═════ DATA ROWS ═════

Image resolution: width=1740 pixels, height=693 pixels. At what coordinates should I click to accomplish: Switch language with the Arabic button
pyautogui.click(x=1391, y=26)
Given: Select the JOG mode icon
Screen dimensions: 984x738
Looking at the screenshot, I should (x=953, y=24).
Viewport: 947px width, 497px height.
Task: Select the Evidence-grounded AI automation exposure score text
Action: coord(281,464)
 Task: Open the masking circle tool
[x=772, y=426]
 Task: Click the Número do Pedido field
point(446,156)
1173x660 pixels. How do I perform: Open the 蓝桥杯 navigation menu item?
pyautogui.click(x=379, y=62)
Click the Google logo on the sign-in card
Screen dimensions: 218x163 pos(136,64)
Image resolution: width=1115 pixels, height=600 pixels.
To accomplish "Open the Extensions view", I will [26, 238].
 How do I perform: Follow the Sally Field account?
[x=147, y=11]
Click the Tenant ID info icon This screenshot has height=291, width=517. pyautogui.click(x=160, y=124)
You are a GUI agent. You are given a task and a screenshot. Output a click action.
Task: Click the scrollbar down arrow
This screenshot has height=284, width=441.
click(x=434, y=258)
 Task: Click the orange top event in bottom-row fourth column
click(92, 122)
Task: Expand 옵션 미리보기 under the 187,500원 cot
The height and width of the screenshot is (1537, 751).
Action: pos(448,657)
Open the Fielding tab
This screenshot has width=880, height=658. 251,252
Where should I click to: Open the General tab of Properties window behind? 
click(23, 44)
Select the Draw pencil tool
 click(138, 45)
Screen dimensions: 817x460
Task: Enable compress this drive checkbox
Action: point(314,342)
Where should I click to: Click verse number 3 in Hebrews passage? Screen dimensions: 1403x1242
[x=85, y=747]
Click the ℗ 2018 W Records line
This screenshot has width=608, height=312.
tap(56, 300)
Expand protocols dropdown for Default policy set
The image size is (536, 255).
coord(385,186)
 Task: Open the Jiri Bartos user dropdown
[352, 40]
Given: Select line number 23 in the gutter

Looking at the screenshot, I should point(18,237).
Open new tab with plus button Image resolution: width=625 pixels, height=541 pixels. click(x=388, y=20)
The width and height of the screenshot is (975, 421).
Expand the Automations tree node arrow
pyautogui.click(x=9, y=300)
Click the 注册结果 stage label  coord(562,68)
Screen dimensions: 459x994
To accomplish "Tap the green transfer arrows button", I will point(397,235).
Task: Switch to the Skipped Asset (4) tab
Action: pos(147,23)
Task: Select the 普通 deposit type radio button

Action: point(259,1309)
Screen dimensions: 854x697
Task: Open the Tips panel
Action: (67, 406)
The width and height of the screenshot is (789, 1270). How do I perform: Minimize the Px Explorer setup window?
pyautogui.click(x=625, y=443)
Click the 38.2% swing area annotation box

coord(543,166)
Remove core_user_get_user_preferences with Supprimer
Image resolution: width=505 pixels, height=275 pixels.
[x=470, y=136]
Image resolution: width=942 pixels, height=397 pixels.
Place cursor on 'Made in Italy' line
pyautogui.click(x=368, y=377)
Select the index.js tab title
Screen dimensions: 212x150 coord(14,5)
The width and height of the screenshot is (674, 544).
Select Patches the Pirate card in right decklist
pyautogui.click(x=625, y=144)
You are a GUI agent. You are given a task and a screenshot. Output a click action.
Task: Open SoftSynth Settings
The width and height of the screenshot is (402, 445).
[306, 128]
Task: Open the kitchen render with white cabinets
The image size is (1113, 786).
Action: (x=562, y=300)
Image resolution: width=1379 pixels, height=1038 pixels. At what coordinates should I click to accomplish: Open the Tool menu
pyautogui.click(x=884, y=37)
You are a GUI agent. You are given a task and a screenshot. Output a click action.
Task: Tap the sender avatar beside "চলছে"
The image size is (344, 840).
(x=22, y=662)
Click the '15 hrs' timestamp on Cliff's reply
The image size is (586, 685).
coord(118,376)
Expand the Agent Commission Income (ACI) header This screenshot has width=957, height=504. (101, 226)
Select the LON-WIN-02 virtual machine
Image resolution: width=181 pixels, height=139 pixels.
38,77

═════

= EXERCISE GOAL =
Copy out, word for word, every line of the data from the line containing "Select the index.js tab title" down to the last line, both ends included.

= THE SOLUTION =
Select the index.js tab title
Screen dimensions: 212x150 coord(14,5)
The width and height of the screenshot is (674, 544).
Select Patches the Pirate card in right decklist
pyautogui.click(x=625, y=144)
You are a GUI agent. You are given a task and a screenshot. Output a click action.
Task: Open SoftSynth Settings
The width and height of the screenshot is (402, 445).
[306, 128]
Task: Open the kitchen render with white cabinets
The image size is (1113, 786).
Action: (x=562, y=300)
Image resolution: width=1379 pixels, height=1038 pixels. At what coordinates should I click to accomplish: Open the Tool menu
pyautogui.click(x=884, y=37)
You are a GUI agent. You are given a task and a screenshot. Output a click action.
Task: Tap the sender avatar beside "চলছে"
The image size is (344, 840).
(x=22, y=662)
Click the '15 hrs' timestamp on Cliff's reply
The image size is (586, 685).
coord(118,376)
Expand the Agent Commission Income (ACI) header This screenshot has width=957, height=504. (101, 226)
Select the LON-WIN-02 virtual machine
Image resolution: width=181 pixels, height=139 pixels.
38,77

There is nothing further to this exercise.